Heather and I talk a lot about our work, and we talk a lot about what to write on this blog. We set goals. We schedule posts. Sometimes we do okay, and sometimes we simply (or not so simply) let the demands of school and home and family get in the way of what we really want to do here. In an attempt to DO BETTER, we are going to join the It”s Monday! What Are You Reading? meme.
If you look at the Book Journey blog, you can see the original idea, but really, it’s all about sharing books and outlining a weekly plan for reading. Our stacks of To-Be-Read Piles rival any of yours, but this is a little different. We’re actually going to commit to what we are reaching to read during any given week. By doing so, we can show our students that readers have a plan. Readers know what they will read next. It’s not just a willy-nilly wandering through the stacks of a library. (My students think this is the same as having a plan.)
Our friends over at Teach Mentor Texts host their own version of It’s Monday! What Are You Reading? with their focus on #kidlit — book reviews and suggestions for children’s literature from pictures books to all things YA. We’re going to tag along here for a while. So. . .
I love dystopian novels: Fahrenheit 451, 1984, The Handmaid’s Tale, and this is a genre that lots of teens enjoy reading. Of all YA books, I’ll choose dystopian over any other. Three of my favorites, all of which are the first in a series (added bonus with kids and reading) and have been around awhile:
Delirium by Lauren Oliver
Matched by Allie Condie
Divergent by Veronica Roth
This past week I read the ARC of Revolution 19 by Gregg Rosenblum. Interesting. Not quite as engaging as some others. The concept is I-Robot–ish. Robots have taken over society in an attempt to save humans from themselves. The character development was pretty good: three siblings and a couple of friends. I guess the thing that weakened the appeal was the dialogue. I thought it was boring–real as in what kids actually say to their parents and one another but boring. Overall, I give it three of those five gold stars.

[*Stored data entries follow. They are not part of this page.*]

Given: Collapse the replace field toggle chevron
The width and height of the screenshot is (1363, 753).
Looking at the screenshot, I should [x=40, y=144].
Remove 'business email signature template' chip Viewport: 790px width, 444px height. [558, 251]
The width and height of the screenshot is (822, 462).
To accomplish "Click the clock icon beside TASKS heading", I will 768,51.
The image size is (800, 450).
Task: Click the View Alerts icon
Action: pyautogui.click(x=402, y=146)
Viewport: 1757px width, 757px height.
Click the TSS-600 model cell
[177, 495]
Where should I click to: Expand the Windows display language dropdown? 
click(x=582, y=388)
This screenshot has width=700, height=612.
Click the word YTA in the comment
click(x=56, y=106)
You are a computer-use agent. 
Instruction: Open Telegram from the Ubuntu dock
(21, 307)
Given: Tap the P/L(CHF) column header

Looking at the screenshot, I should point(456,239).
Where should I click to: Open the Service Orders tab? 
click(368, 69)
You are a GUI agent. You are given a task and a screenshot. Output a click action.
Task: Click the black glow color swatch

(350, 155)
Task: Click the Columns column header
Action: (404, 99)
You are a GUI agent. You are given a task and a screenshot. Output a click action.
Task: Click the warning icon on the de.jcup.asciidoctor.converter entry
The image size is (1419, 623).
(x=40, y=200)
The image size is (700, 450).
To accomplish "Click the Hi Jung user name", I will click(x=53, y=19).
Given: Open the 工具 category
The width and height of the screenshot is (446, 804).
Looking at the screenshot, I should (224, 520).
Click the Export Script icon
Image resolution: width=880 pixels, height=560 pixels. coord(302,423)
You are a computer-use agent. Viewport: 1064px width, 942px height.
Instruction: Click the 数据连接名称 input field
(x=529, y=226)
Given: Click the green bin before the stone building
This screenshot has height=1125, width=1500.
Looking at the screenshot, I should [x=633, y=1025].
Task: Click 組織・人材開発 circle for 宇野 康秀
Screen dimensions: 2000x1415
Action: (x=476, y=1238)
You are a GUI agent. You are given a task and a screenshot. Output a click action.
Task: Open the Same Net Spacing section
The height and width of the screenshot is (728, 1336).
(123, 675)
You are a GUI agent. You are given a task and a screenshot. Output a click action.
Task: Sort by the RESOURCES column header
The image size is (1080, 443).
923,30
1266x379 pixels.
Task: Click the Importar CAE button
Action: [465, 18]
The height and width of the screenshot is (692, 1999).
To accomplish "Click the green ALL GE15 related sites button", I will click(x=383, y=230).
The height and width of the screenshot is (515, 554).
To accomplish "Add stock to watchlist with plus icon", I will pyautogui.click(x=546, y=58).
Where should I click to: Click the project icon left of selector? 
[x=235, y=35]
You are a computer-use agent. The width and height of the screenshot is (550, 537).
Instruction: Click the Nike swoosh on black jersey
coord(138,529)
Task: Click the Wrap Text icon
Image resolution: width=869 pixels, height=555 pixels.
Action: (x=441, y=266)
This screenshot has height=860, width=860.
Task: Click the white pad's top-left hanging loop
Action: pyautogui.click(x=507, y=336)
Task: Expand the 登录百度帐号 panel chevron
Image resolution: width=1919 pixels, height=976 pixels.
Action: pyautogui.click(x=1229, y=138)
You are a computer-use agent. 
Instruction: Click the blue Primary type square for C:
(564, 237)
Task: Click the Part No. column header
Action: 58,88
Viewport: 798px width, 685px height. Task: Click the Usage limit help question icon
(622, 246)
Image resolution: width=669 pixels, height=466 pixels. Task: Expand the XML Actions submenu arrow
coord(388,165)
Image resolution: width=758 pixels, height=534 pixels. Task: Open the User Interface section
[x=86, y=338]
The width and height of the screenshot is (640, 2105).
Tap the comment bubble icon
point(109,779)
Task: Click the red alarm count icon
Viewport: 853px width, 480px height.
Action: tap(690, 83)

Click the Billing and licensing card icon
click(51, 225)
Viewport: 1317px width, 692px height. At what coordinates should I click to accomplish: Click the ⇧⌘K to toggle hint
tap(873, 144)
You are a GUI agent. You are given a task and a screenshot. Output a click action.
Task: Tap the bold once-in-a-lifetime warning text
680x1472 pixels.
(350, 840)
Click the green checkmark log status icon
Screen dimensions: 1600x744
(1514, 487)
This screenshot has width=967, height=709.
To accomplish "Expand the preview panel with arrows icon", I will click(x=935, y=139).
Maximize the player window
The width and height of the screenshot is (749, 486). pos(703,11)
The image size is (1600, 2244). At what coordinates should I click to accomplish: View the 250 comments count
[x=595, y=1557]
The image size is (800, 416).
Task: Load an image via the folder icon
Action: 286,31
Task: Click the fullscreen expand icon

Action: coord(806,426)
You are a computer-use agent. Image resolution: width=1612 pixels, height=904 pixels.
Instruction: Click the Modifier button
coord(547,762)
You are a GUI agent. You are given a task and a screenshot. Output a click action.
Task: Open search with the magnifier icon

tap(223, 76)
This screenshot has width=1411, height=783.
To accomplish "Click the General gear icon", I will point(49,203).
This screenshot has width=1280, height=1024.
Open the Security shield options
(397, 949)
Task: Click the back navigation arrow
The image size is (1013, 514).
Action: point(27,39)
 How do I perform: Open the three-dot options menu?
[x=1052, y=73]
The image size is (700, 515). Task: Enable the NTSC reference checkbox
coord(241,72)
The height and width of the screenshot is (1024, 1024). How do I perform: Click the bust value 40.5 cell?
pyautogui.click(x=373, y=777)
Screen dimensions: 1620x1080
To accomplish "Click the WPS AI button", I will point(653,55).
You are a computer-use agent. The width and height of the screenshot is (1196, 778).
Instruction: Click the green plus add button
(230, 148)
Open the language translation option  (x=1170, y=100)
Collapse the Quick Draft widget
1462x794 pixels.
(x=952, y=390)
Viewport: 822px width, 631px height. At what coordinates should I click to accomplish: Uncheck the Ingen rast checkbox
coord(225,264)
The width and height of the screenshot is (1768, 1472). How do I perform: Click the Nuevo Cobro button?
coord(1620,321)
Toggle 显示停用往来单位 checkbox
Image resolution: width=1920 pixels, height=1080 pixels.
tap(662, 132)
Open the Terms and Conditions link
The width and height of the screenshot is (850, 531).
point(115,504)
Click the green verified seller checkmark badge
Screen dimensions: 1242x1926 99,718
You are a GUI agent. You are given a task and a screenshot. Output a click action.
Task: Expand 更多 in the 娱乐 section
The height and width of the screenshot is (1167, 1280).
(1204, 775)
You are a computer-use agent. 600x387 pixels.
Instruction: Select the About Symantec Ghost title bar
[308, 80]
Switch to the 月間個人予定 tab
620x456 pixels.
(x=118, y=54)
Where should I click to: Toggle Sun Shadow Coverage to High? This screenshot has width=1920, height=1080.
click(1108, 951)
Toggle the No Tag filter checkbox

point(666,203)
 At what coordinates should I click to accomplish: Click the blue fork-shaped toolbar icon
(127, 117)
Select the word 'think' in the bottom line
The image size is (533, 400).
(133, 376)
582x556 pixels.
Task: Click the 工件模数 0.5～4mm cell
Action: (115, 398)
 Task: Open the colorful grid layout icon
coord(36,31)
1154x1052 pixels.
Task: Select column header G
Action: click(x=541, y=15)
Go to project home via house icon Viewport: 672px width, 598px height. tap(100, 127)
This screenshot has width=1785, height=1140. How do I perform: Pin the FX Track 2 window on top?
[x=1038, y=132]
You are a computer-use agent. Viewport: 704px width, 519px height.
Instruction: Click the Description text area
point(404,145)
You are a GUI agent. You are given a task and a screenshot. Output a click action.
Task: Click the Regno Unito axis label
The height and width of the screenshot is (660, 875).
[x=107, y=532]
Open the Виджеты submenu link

This week I am reading another ARC: The Different Girl by Gordon Dahlquist. I am not positive it’s dystopian, but I have a pretty good idea based on these last few sentences from chapter one:
“We heard Irene and stopped whispering. She came in, turned out the light, and bet over each of our cots in turn. First Isobel, then Caroline, then Eleanor, then me, leaning close to my face and whispering. ‘Go to sleep, Veronika.’
Then she pushed the spot behind my ear, with a click, like always, and I did.”
What’s next? I plan on tackling the pile of dystopian books I haven’t read yet. Some students are helping me sort and categorize the book shelves in my classroom. For now, we have labels taped around the whiteboard rails around the room and stacks of books beneath them. The dystopian stack is the tallest right after Teen Angst. I’d rather not tackle that stack for a while, but that’s just me rebelling against the teen angst I deal with every single day.
I’d love to know your favorite dystopian reads. Please leave your book suggestions in the comments.